# Exercise prompt
Please transcribe, word for word, the line containing "Given: Click the Product of the Day badge" and every line after it through the end of the records below, and nothing else.

# Collected data
◇ ◇ ◇ ◇ ◇ ◇ ◇

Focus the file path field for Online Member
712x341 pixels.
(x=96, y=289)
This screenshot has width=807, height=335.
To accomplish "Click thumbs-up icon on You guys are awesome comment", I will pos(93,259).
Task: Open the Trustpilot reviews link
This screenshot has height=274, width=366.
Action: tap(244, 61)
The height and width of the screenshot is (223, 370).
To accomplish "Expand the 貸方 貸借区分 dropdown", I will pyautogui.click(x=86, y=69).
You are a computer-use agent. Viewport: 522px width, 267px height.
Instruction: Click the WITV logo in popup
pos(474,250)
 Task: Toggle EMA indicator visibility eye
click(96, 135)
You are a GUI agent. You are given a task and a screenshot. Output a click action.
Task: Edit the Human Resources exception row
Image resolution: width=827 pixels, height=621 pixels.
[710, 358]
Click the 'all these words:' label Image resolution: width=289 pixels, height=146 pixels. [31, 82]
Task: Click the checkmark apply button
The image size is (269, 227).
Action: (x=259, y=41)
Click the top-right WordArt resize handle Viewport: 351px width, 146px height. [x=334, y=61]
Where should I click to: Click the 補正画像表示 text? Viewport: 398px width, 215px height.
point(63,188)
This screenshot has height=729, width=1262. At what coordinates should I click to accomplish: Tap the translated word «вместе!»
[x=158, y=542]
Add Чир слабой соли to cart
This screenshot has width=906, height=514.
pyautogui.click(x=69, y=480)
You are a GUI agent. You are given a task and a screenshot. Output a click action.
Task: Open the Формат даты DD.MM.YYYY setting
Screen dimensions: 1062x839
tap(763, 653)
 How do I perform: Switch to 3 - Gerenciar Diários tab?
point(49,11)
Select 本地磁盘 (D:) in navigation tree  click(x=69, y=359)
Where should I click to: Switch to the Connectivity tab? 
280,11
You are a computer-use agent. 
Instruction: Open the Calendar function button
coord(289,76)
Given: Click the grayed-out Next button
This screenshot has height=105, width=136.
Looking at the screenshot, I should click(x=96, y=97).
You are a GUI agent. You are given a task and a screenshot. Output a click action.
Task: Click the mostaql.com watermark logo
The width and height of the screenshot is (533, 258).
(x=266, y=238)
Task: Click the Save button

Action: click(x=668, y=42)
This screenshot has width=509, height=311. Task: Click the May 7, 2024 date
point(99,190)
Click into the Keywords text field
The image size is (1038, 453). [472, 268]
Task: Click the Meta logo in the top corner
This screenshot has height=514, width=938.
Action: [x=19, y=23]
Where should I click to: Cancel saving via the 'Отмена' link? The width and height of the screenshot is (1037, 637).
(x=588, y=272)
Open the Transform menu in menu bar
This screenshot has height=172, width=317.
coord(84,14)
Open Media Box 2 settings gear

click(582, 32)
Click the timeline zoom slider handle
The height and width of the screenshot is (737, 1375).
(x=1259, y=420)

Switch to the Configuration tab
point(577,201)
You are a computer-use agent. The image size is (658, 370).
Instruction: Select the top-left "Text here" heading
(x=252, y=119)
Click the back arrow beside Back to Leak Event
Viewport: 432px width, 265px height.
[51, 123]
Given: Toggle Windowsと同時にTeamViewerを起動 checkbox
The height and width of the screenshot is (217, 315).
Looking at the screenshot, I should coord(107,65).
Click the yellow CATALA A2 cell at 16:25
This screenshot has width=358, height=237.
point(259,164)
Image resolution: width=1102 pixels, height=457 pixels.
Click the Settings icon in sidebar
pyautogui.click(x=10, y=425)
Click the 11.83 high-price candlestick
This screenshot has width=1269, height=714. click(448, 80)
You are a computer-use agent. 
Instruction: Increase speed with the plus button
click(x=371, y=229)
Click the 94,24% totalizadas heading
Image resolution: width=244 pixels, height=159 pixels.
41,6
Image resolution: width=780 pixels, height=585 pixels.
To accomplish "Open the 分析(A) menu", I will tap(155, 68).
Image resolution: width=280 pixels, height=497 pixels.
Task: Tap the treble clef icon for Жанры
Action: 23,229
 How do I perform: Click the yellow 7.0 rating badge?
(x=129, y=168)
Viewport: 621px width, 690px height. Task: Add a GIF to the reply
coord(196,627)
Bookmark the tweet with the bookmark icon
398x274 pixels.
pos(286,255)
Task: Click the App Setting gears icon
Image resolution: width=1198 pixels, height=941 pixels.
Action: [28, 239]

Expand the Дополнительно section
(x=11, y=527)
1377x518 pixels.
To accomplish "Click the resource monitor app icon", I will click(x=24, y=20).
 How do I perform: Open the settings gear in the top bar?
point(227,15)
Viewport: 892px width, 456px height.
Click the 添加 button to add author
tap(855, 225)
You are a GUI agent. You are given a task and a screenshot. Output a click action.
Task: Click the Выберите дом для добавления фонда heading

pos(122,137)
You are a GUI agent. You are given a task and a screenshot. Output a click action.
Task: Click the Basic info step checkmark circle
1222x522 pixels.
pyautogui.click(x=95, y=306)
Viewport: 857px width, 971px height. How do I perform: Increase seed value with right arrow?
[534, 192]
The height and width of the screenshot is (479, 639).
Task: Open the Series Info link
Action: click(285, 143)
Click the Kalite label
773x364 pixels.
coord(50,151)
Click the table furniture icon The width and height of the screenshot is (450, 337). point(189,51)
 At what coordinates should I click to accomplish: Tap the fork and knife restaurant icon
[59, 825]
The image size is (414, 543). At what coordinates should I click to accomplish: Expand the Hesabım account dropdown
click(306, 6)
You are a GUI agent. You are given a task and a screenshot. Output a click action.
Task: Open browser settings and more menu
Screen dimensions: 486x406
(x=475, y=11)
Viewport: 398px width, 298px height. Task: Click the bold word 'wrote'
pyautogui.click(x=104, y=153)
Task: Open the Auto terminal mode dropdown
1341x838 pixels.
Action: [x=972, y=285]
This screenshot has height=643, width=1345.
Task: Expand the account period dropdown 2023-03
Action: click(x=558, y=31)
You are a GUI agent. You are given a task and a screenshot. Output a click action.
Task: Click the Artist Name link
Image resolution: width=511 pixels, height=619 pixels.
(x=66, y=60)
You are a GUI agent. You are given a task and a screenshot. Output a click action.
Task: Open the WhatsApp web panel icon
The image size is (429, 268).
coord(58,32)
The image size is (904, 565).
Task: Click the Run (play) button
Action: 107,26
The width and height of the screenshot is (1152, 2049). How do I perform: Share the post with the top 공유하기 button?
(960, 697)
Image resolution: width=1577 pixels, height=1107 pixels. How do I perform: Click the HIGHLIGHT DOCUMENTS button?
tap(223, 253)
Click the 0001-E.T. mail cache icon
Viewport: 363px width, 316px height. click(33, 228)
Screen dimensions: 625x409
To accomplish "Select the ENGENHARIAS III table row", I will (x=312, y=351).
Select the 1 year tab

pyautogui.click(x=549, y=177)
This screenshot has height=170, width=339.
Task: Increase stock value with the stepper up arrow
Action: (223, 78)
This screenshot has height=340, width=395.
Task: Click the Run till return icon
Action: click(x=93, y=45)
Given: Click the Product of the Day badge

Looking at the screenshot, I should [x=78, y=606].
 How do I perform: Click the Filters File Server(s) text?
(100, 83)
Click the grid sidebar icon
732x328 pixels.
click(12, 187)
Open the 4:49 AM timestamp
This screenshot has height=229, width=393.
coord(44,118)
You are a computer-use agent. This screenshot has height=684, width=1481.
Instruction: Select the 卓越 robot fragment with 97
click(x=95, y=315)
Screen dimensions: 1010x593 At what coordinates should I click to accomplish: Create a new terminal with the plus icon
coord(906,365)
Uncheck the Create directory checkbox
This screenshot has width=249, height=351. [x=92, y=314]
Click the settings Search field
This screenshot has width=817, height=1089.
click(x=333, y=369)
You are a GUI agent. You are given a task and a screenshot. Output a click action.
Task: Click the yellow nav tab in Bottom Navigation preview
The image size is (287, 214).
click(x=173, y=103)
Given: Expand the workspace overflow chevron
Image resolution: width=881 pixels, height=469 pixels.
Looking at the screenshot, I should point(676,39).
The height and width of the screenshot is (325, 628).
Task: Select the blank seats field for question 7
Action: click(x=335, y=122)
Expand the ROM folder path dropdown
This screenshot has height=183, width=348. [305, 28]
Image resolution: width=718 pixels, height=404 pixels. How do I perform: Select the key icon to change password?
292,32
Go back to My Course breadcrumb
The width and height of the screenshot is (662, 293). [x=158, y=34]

◇ ◇ ◇ ◇ ◇ ◇ ◇

# Answer box
Given: Click the Product of the Day badge

Looking at the screenshot, I should [x=78, y=606].
 How do I perform: Click the Filters File Server(s) text?
(100, 83)
Click the grid sidebar icon
732x328 pixels.
click(12, 187)
Open the 4:49 AM timestamp
This screenshot has height=229, width=393.
coord(44,118)
You are a computer-use agent. This screenshot has height=684, width=1481.
Instruction: Select the 卓越 robot fragment with 97
click(x=95, y=315)
Screen dimensions: 1010x593 At what coordinates should I click to accomplish: Create a new terminal with the plus icon
coord(906,365)
Uncheck the Create directory checkbox
This screenshot has width=249, height=351. [x=92, y=314]
Click the settings Search field
This screenshot has width=817, height=1089.
click(x=333, y=369)
You are a GUI agent. You are given a task and a screenshot. Output a click action.
Task: Click the yellow nav tab in Bottom Navigation preview
The image size is (287, 214).
click(x=173, y=103)
Given: Expand the workspace overflow chevron
Image resolution: width=881 pixels, height=469 pixels.
Looking at the screenshot, I should point(676,39).
The height and width of the screenshot is (325, 628).
Task: Select the blank seats field for question 7
Action: click(x=335, y=122)
Expand the ROM folder path dropdown
This screenshot has height=183, width=348. [305, 28]
Image resolution: width=718 pixels, height=404 pixels. How do I perform: Select the key icon to change password?
292,32
Go back to My Course breadcrumb
The width and height of the screenshot is (662, 293). [x=158, y=34]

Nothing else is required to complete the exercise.